_STATED PROBLEM_
Copy out the records below without any change, from the line containing "Where should I click to: Click the star" through the line containing "Viewport: 589px width, 372px", including both of those lines.

____

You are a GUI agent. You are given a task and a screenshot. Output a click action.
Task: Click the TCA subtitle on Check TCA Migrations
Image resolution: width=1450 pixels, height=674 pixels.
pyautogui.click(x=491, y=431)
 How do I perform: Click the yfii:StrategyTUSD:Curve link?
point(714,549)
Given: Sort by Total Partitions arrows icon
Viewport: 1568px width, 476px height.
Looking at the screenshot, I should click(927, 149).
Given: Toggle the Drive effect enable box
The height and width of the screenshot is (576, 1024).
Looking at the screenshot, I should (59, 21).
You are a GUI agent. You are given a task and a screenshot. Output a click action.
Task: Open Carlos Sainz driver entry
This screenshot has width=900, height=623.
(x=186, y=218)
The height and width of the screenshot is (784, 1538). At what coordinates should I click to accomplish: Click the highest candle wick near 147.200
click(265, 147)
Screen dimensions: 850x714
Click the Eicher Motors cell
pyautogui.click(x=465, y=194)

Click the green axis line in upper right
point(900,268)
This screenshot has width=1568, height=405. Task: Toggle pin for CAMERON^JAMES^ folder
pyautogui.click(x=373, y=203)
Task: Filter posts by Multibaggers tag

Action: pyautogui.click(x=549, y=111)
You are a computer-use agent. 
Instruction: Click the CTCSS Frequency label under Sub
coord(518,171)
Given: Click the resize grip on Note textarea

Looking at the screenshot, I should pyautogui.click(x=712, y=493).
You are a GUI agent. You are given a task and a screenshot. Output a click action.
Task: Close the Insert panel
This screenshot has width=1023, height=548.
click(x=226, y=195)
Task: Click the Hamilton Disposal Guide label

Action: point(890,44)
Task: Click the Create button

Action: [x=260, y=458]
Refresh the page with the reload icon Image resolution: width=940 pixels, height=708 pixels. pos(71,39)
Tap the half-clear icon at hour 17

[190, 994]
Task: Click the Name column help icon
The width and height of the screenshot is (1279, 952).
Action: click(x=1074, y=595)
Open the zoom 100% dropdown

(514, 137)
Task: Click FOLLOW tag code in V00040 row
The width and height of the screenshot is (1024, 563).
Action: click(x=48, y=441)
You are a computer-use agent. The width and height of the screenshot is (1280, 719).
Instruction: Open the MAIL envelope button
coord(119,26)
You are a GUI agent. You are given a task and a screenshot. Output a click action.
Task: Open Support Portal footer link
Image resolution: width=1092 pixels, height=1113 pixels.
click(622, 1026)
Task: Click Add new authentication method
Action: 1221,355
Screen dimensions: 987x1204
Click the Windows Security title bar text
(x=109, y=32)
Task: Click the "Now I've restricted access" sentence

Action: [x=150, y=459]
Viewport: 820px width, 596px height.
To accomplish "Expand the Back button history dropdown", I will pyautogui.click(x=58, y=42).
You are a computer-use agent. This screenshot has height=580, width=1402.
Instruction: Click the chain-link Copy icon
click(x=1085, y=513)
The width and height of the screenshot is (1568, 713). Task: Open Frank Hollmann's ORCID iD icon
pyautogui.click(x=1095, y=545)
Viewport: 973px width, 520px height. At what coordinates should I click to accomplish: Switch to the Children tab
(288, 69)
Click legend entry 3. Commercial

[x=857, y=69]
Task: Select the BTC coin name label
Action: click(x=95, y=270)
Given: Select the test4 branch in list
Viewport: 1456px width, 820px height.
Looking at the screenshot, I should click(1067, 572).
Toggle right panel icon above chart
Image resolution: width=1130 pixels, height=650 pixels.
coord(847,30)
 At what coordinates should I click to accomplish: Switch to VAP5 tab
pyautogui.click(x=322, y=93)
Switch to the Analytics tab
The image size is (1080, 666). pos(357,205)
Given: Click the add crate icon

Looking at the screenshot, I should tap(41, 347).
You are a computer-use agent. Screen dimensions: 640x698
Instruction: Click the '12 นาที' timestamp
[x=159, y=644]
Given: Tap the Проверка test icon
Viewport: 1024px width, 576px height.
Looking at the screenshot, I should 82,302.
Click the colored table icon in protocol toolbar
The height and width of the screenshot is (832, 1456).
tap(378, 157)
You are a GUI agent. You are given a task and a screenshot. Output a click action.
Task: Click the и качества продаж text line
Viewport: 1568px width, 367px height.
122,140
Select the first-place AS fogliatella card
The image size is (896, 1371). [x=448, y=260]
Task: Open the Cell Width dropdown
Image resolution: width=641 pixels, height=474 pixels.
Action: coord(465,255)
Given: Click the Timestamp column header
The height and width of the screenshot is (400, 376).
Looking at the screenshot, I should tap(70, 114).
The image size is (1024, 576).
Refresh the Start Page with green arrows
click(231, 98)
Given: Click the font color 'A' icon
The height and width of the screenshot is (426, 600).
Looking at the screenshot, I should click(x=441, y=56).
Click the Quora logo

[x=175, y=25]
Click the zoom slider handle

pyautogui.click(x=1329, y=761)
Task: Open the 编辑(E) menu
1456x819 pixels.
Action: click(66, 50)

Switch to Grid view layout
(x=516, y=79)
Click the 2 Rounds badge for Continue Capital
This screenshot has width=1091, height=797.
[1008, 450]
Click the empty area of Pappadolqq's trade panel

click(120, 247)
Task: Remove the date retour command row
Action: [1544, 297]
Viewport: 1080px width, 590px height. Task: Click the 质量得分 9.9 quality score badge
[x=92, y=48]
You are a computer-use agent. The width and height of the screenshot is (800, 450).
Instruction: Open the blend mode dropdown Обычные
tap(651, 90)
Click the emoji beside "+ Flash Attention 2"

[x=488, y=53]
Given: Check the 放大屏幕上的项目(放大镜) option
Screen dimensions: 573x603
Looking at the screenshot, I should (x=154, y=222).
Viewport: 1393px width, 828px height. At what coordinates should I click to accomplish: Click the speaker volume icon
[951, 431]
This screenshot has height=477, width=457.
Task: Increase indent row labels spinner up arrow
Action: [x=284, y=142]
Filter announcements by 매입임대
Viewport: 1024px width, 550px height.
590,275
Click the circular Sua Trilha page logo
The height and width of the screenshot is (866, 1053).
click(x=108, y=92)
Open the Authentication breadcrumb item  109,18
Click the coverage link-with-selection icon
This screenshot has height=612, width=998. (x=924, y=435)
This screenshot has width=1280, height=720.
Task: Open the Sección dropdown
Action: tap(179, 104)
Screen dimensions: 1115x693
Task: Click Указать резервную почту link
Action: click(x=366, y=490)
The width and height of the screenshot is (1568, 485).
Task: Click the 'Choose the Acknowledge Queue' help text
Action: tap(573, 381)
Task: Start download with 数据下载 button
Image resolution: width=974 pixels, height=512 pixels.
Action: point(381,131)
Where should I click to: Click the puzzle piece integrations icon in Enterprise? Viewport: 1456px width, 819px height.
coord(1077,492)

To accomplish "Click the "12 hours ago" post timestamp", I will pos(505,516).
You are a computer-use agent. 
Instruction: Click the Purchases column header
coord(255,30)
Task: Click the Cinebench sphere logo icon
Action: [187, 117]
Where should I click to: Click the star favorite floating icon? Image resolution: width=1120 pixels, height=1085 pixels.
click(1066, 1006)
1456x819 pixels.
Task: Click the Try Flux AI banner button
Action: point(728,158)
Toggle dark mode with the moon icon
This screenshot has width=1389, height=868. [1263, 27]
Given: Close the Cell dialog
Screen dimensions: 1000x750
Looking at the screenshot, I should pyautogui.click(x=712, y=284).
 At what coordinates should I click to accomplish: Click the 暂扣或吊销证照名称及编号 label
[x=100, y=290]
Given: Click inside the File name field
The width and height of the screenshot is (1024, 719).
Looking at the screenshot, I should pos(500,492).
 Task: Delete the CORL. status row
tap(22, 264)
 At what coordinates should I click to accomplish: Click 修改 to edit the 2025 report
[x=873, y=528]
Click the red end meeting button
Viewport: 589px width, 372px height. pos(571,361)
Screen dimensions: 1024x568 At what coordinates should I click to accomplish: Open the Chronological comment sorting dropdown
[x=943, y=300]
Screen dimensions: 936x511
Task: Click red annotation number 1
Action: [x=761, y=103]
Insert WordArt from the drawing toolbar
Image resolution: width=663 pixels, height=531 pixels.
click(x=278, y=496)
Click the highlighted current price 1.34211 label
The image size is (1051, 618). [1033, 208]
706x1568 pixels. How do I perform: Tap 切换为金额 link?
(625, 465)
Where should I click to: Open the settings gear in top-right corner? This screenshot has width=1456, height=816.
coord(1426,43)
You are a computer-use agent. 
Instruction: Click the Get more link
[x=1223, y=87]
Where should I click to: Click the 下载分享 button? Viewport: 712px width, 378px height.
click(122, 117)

____

_RESPONSE_
Where should I click to: Click the star favorite floating icon? Image resolution: width=1120 pixels, height=1085 pixels.
click(1066, 1006)
1456x819 pixels.
Task: Click the Try Flux AI banner button
Action: point(728,158)
Toggle dark mode with the moon icon
This screenshot has width=1389, height=868. [1263, 27]
Given: Close the Cell dialog
Screen dimensions: 1000x750
Looking at the screenshot, I should pyautogui.click(x=712, y=284).
 At what coordinates should I click to accomplish: Click the 暂扣或吊销证照名称及编号 label
[x=100, y=290]
Given: Click inside the File name field
The width and height of the screenshot is (1024, 719).
Looking at the screenshot, I should pos(500,492).
 Task: Delete the CORL. status row
tap(22, 264)
 At what coordinates should I click to accomplish: Click 修改 to edit the 2025 report
[x=873, y=528]
Click the red end meeting button
Viewport: 589px width, 372px height. pos(571,361)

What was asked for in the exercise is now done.